Let us go back to the basics. In epidemiological research, we often want to assess whether a specific “exposure”, in this case repeated mild concussions, is causally related to an “outcome”, in this case CTE. If we focus on soccer, this means that we need to know whether repeated heading is causally related to CTE. This was exactly the subject of my bachelor’s thesis, so I have read most of the existing literature on this topic.

There are multiple limitations as to why the exposure in this question is hard to measure. Heading is not just the cumulative frequency of heading someone performs in their career. Rather, the “density” of headings per unit of time might also influence the risk of CTE. For example, 10 headings evenly spread out over a year might be less harmful than 4 consecutive headings in one game: the brain might have less time to recover in between these mild concussions, and therefore be extra vulnerable. Moreover, not only the frequency, but the severity of the impact is likely relevant. And this, is of course, much harder to measure. Finally, it might be easier to measure the frequency of headings in professional, recorded matches. But the training sessions between matches also include headings, which of course could also contribute in the end to CTE.

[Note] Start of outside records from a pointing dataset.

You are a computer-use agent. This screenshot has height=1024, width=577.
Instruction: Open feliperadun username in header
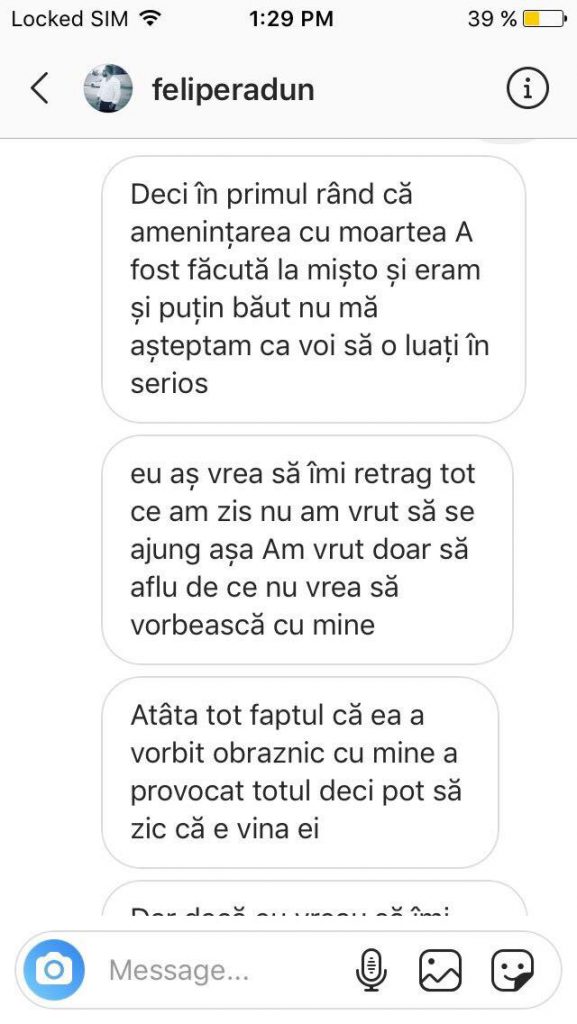[233, 90]
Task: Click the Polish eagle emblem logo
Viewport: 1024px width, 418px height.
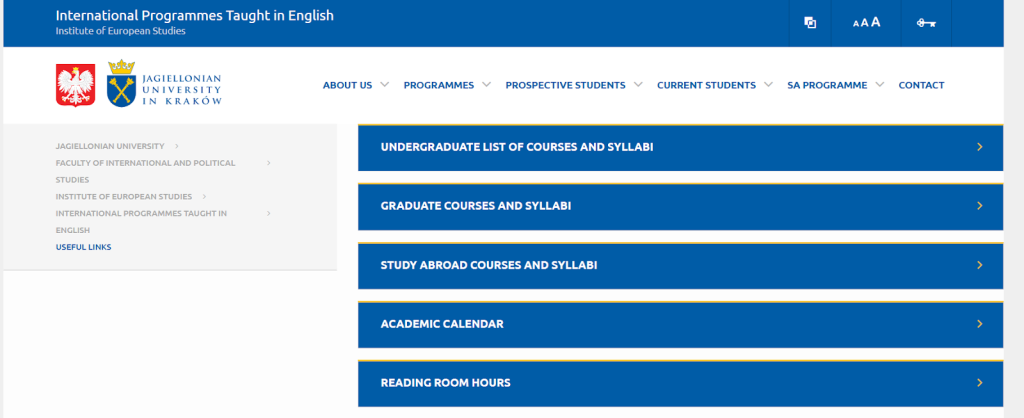Action: click(75, 85)
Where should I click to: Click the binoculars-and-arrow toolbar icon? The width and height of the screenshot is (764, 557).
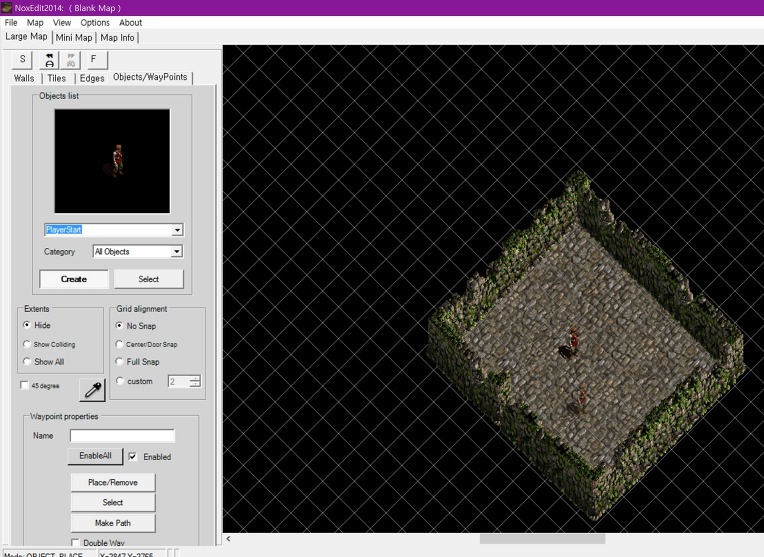tap(47, 60)
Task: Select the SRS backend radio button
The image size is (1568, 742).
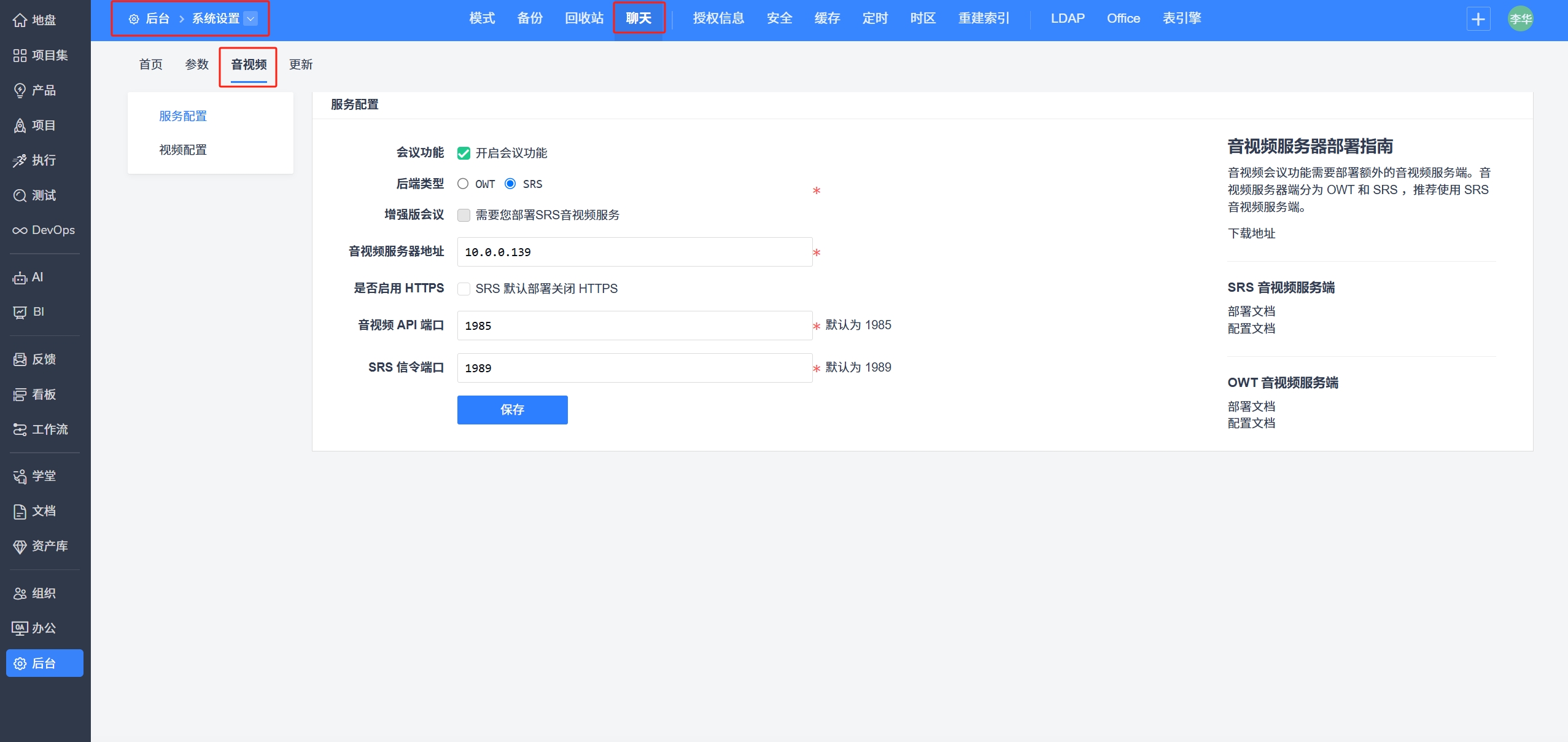Action: click(510, 184)
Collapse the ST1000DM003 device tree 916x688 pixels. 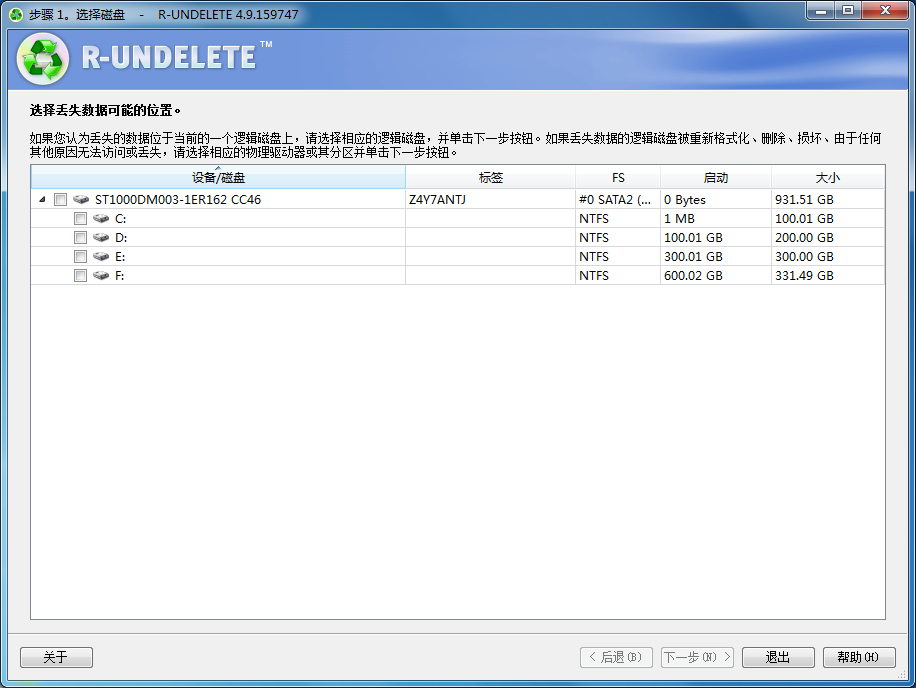click(x=42, y=199)
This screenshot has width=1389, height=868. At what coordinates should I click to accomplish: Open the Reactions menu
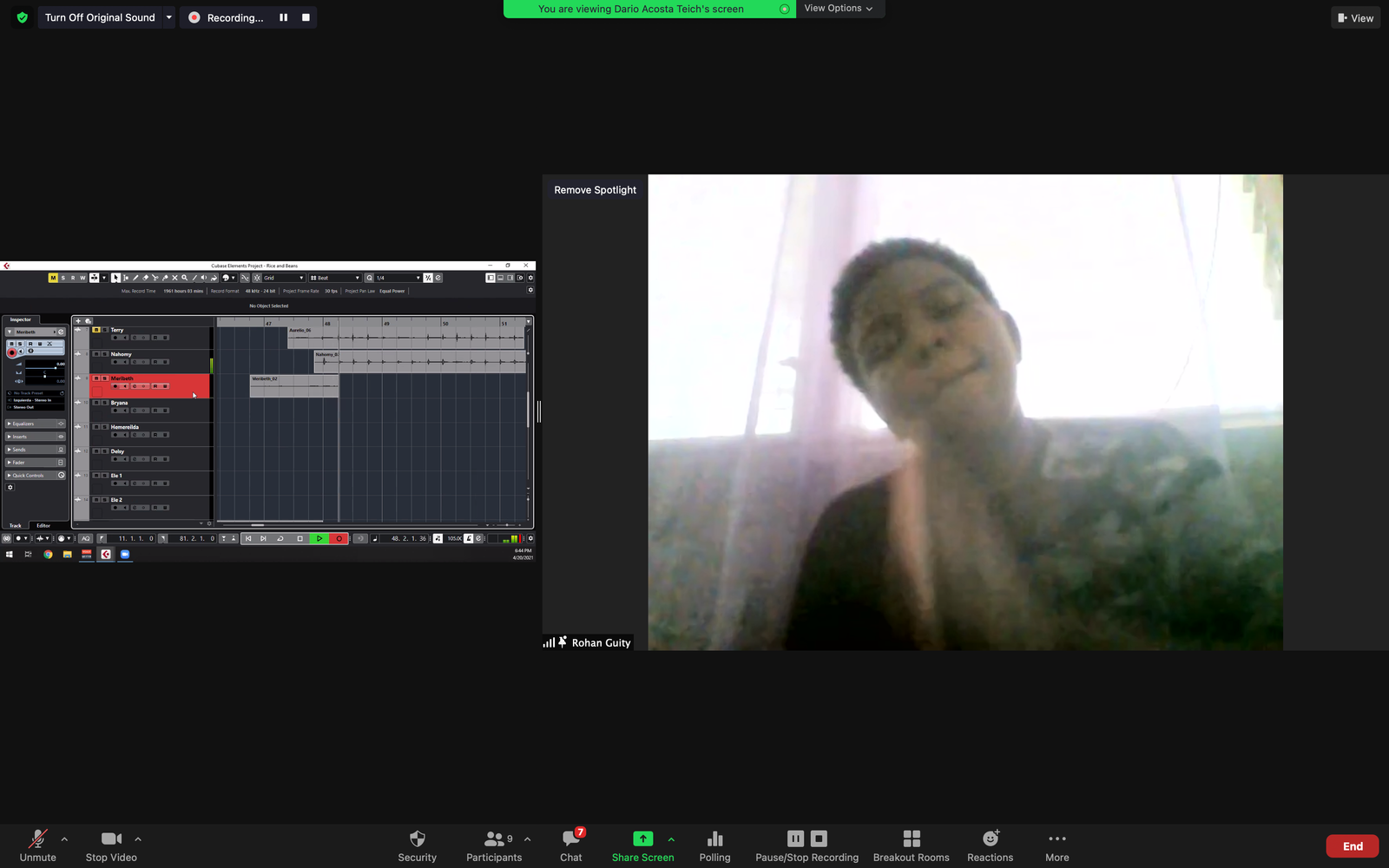click(x=990, y=845)

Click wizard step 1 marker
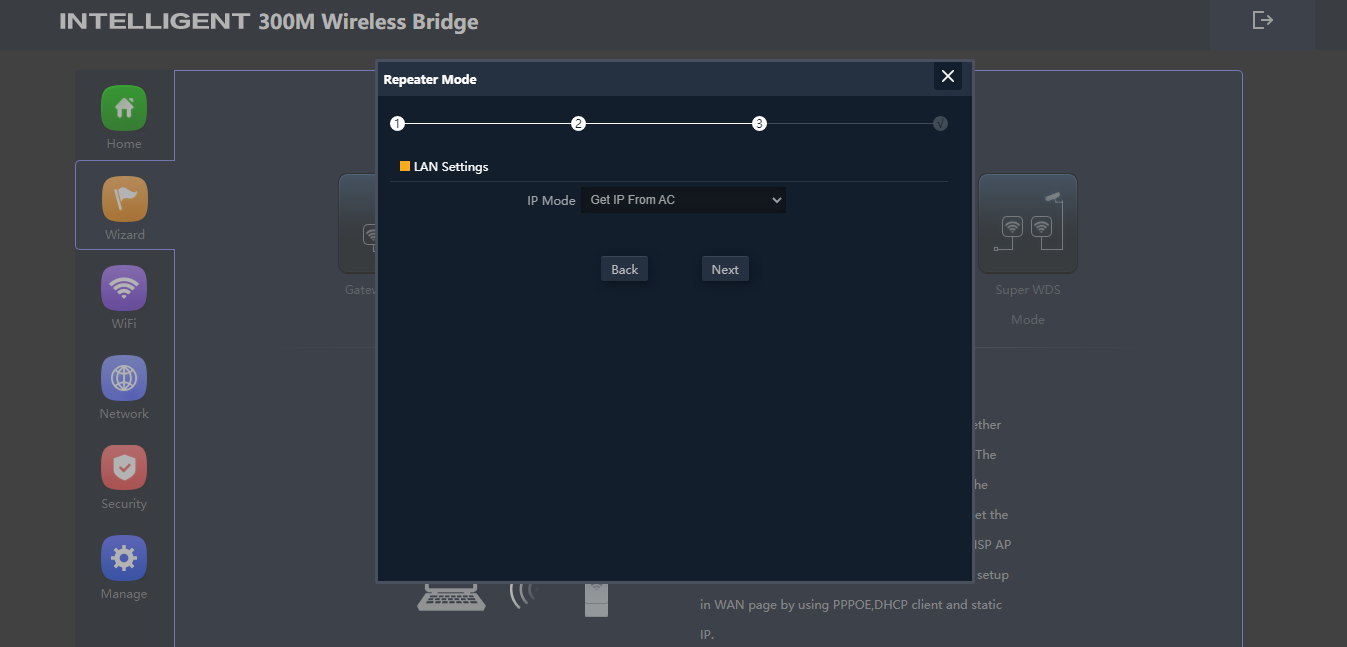[397, 124]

However, there are also multiple limitations to address when measuring the outcome. First and foremost, the outcome only occurs after twenty to forty years. We would therefore need to follow the observed soccer players for at least thirty years to observe the outcome of interest. Secondly, the most objective way to observe the outcome is by dissecting the brains of those affected and observe the pathological consequences of CTE: accumulation of certain proteins, beta-amyloid plaques, in specific parts of the brain. Of course, the easier way to objectify CTE is by neuropsychological examination at different follow up moments. However, there are other reasons for a decline in neuropsychological functioning than repeated headings that need to be ruled out, such as alcohol or drug consumption or psychiatric illnesses. The major limiation is that these “other” factors for declining neuropsychological functioning are not all perfectly measurable, or simply unknown.

Finally, there are even more limitations of current studies, which include a highly selective sample of players, small sample sizes, and missing follow-up data. Describing these methodological barriers hopefully convinces you that future studies need to bring their “A-game” (to remain in sports discourse) to “tackle” this problem. And unfortunatly, that requires a lot of financial resources.

Conclusion

I cannot refute that sports institutions might have conflicts of interest concerning research in CTE, which should make us more critical about studies that investigate this important relationship. However, the evidence concerning the relationship between repeated mild concussions and CTE is thin, and rightly so. We need better evidence, which requires investments. And these investments should, as the article by NRC also says, come from governments, enabling a stable structure of objective and high-quality research.